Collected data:
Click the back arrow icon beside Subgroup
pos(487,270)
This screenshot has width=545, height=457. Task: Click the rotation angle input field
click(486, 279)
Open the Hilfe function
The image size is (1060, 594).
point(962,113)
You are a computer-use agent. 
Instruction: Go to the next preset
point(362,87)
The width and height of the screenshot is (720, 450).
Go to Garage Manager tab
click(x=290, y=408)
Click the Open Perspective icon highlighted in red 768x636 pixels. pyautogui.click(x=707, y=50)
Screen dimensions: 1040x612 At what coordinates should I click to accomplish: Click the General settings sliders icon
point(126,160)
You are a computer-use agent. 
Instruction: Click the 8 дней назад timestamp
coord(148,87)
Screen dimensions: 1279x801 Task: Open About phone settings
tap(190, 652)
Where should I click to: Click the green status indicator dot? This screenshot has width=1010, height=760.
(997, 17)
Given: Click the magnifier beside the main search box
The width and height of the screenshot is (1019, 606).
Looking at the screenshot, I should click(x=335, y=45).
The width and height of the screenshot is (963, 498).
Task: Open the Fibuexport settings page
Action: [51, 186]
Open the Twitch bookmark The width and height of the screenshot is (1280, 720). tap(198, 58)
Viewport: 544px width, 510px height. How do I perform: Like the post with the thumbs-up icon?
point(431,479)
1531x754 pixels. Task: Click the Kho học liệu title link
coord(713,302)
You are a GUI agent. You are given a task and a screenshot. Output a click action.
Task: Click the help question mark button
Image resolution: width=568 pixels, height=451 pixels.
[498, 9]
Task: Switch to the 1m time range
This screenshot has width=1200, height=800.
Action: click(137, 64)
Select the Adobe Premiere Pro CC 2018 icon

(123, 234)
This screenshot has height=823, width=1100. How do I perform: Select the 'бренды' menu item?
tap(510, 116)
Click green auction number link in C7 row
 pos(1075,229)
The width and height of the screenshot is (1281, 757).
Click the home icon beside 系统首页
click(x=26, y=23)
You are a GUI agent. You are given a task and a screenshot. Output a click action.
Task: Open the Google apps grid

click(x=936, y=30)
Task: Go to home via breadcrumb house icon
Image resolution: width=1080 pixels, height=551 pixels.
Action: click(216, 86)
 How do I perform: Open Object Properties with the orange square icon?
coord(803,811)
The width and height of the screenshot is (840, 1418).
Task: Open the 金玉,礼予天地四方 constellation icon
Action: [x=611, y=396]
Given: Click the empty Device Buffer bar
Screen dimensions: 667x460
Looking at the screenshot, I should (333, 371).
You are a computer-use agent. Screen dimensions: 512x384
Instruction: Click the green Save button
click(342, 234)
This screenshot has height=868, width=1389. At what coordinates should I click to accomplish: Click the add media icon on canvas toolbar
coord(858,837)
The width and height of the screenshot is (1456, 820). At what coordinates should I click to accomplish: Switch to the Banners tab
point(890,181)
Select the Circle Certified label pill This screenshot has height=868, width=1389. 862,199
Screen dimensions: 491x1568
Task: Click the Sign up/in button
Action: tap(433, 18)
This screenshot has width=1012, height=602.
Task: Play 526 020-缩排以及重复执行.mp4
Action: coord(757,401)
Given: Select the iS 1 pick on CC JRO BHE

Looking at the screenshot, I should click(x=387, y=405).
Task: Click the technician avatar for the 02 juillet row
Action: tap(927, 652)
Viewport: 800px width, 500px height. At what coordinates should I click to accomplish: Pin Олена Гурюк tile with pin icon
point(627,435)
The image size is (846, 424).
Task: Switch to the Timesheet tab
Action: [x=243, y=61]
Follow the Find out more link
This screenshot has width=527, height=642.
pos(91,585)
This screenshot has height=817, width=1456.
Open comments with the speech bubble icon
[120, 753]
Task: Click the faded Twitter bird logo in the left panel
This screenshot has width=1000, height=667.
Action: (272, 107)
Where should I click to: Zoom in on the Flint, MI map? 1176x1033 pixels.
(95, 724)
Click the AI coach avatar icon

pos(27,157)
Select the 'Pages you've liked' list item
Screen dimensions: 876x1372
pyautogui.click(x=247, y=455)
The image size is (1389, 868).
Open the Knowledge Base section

• WORK ITEM:
Take the entries above and return only the lines from the one with "Click the Open" to the one with "Given: Click the magnifier", both included, unchanged.

• REPLY:
Click the Open Perspective icon highlighted in red 768x636 pixels. pyautogui.click(x=707, y=50)
Screen dimensions: 1040x612 At what coordinates should I click to accomplish: Click the General settings sliders icon
point(126,160)
You are a computer-use agent. 
Instruction: Click the 8 дней назад timestamp
coord(148,87)
Screen dimensions: 1279x801 Task: Open About phone settings
tap(190, 652)
Where should I click to: Click the green status indicator dot? This screenshot has width=1010, height=760.
(997, 17)
Given: Click the magnifier beside the main search box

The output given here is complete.